**WHAT THE TASK REQUIRES**
Write the entries below out again in full. Match every character.
(RECORD SET)
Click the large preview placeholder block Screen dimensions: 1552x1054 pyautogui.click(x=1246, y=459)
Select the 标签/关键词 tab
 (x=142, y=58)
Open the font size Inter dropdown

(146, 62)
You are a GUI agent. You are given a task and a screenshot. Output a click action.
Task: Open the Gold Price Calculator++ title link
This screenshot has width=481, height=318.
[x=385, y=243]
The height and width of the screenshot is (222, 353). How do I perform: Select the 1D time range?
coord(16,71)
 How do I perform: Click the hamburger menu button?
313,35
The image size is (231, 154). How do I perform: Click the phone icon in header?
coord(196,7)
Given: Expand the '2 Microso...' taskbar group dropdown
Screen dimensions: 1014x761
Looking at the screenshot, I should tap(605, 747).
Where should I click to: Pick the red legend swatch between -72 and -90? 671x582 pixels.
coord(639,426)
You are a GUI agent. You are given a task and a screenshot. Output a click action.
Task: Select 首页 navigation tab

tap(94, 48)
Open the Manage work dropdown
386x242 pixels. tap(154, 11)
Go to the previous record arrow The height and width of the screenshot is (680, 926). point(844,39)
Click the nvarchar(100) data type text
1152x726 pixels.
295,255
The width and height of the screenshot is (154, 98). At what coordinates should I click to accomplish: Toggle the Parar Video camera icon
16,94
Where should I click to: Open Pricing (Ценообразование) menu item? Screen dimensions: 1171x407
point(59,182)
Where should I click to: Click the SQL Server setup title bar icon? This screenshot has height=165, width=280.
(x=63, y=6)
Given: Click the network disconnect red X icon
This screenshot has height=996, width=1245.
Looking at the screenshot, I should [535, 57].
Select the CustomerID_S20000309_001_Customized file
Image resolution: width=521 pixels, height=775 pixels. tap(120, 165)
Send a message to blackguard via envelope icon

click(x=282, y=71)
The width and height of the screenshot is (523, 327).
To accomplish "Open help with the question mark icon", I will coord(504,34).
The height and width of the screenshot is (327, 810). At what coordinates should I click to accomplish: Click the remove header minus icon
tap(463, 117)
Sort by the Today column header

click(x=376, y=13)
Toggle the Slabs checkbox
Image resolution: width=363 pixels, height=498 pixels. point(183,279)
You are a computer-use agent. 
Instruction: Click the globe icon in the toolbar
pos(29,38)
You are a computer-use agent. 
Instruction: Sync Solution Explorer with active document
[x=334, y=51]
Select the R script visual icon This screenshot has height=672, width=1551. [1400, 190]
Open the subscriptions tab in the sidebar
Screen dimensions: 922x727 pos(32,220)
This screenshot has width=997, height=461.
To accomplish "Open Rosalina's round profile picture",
(End RECORD SET)
**EXERCISE ANSWER**
Click the large preview placeholder block Screen dimensions: 1552x1054 pyautogui.click(x=1246, y=459)
Select the 标签/关键词 tab
 (x=142, y=58)
Open the font size Inter dropdown

(146, 62)
You are a GUI agent. You are given a task and a screenshot. Output a click action.
Task: Open the Gold Price Calculator++ title link
This screenshot has width=481, height=318.
[x=385, y=243]
The height and width of the screenshot is (222, 353). How do I perform: Select the 1D time range?
coord(16,71)
 How do I perform: Click the hamburger menu button?
313,35
The image size is (231, 154). How do I perform: Click the phone icon in header?
coord(196,7)
Given: Expand the '2 Microso...' taskbar group dropdown
Screen dimensions: 1014x761
Looking at the screenshot, I should tap(605, 747).
Where should I click to: Pick the red legend swatch between -72 and -90? 671x582 pixels.
coord(639,426)
You are a GUI agent. You are given a task and a screenshot. Output a click action.
Task: Select 首页 navigation tab

tap(94, 48)
Open the Manage work dropdown
386x242 pixels. tap(154, 11)
Go to the previous record arrow The height and width of the screenshot is (680, 926). point(844,39)
Click the nvarchar(100) data type text
1152x726 pixels.
295,255
The width and height of the screenshot is (154, 98). At what coordinates should I click to accomplish: Toggle the Parar Video camera icon
16,94
Where should I click to: Open Pricing (Ценообразование) menu item? Screen dimensions: 1171x407
point(59,182)
Where should I click to: Click the SQL Server setup title bar icon? This screenshot has height=165, width=280.
(x=63, y=6)
Given: Click the network disconnect red X icon
This screenshot has height=996, width=1245.
Looking at the screenshot, I should [535, 57].
Select the CustomerID_S20000309_001_Customized file
Image resolution: width=521 pixels, height=775 pixels. tap(120, 165)
Send a message to blackguard via envelope icon

click(x=282, y=71)
The width and height of the screenshot is (523, 327).
To accomplish "Open help with the question mark icon", I will coord(504,34).
The height and width of the screenshot is (327, 810). At what coordinates should I click to accomplish: Click the remove header minus icon
tap(463, 117)
Sort by the Today column header

click(x=376, y=13)
Toggle the Slabs checkbox
Image resolution: width=363 pixels, height=498 pixels. point(183,279)
You are a computer-use agent. 
Instruction: Click the globe icon in the toolbar
pos(29,38)
You are a computer-use agent. 
Instruction: Sync Solution Explorer with active document
[x=334, y=51]
Select the R script visual icon This screenshot has height=672, width=1551. [1400, 190]
Open the subscriptions tab in the sidebar
Screen dimensions: 922x727 pos(32,220)
This screenshot has width=997, height=461.
To accomplish "Open Rosalina's round profile picture",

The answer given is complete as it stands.